**TASK REQUIREMENTS:**
Extract precisely the lines that run from the line containing "Click the Feb 26 tick on turbidity x-axis" to the end of the records below, with both ends included and pictures omitted.

─── RECORDS SUPPLIED ───

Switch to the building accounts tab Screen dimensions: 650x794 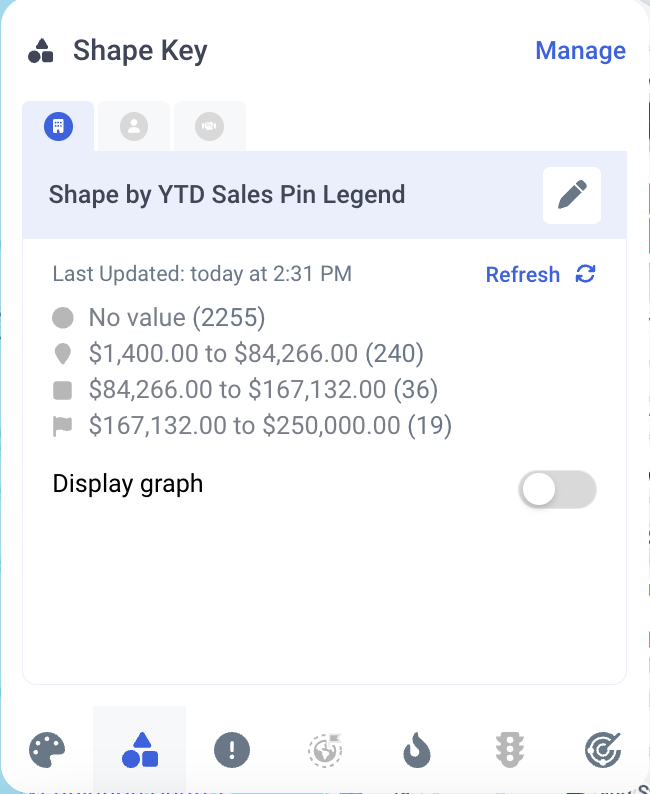pyautogui.click(x=58, y=127)
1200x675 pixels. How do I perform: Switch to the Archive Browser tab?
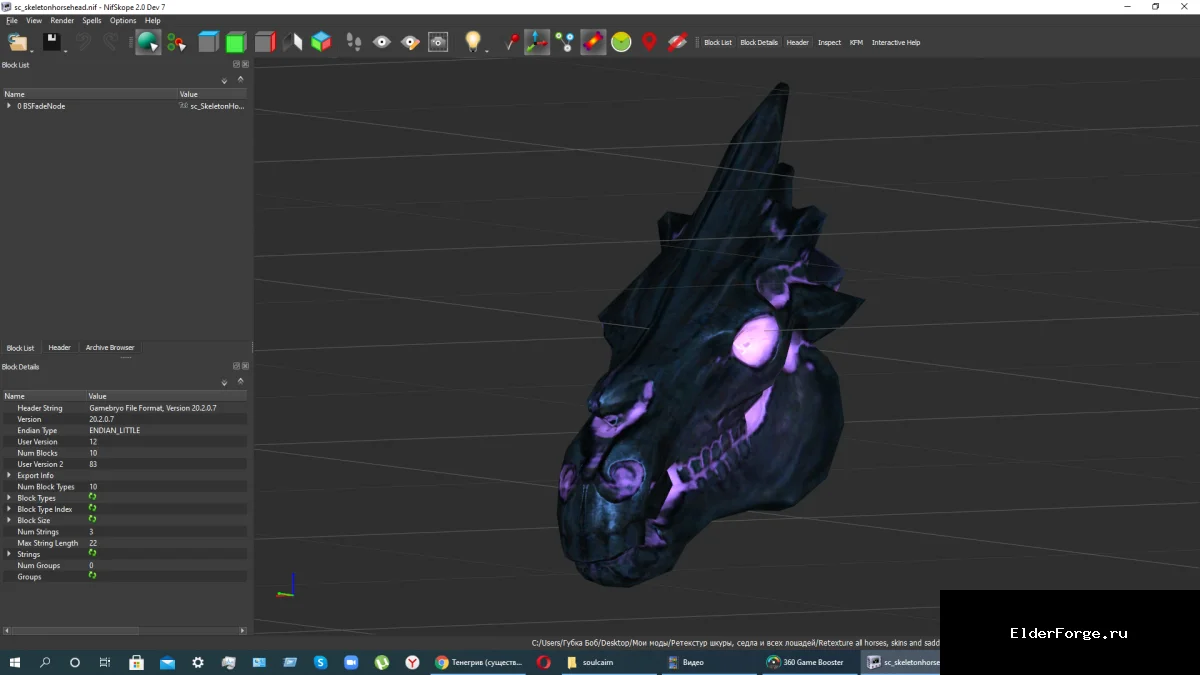(110, 348)
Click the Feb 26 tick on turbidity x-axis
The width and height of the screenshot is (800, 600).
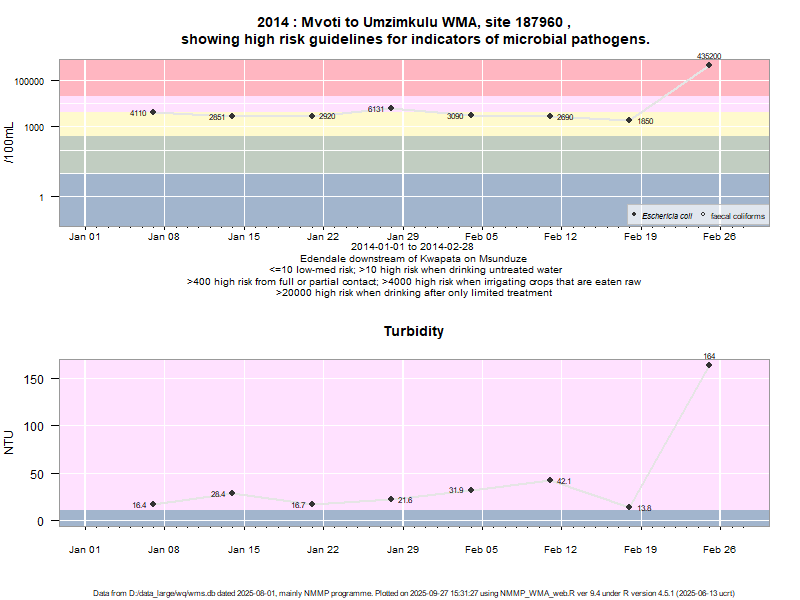(x=718, y=549)
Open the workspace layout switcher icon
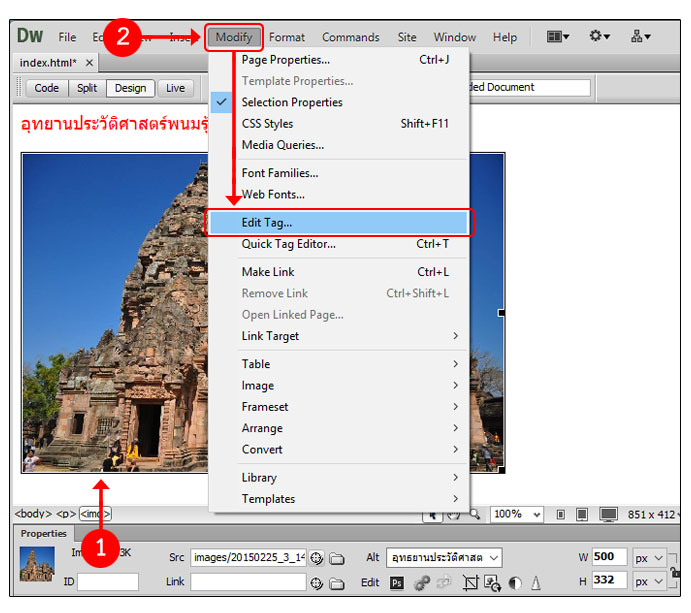This screenshot has height=613, width=691. pyautogui.click(x=558, y=37)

───

**TASK ANSWER:**
Click the Feb 26 tick on turbidity x-axis
The width and height of the screenshot is (800, 600).
(x=718, y=549)
Open the workspace layout switcher icon
This screenshot has height=613, width=691. pyautogui.click(x=558, y=37)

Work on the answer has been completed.